===== Entries supplied =====

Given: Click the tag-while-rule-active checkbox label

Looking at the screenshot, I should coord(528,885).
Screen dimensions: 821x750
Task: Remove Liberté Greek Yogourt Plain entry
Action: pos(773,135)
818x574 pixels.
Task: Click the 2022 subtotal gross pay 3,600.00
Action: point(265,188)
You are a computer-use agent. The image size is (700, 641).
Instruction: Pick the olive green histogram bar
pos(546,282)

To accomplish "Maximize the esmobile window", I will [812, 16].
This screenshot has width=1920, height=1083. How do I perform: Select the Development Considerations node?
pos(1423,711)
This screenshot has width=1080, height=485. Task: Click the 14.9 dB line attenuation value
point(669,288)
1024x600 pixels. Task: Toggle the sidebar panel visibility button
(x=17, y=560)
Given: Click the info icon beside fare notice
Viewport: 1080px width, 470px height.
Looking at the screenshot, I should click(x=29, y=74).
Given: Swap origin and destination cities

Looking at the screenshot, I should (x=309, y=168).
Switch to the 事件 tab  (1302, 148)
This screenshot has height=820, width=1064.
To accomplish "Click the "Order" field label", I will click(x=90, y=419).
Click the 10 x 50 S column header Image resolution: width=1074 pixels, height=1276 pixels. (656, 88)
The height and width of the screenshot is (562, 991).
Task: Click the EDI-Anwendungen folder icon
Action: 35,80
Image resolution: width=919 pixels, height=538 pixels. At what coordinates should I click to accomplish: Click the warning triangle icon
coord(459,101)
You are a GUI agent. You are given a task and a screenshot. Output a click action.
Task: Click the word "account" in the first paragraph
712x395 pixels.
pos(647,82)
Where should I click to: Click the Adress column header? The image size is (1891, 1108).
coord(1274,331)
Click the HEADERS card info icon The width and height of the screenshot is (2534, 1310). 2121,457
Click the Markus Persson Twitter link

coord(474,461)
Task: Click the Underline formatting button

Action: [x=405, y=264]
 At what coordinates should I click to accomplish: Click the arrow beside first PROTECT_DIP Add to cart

=====

▶ [Aim of the task]
For the word "agent", return every line of the records that holds it.

▶ [Completed exercise]
You are a computer-use agent. The image size is (700, 641).
You are a GUI agent. You are given a task and a screenshot. Output a click action.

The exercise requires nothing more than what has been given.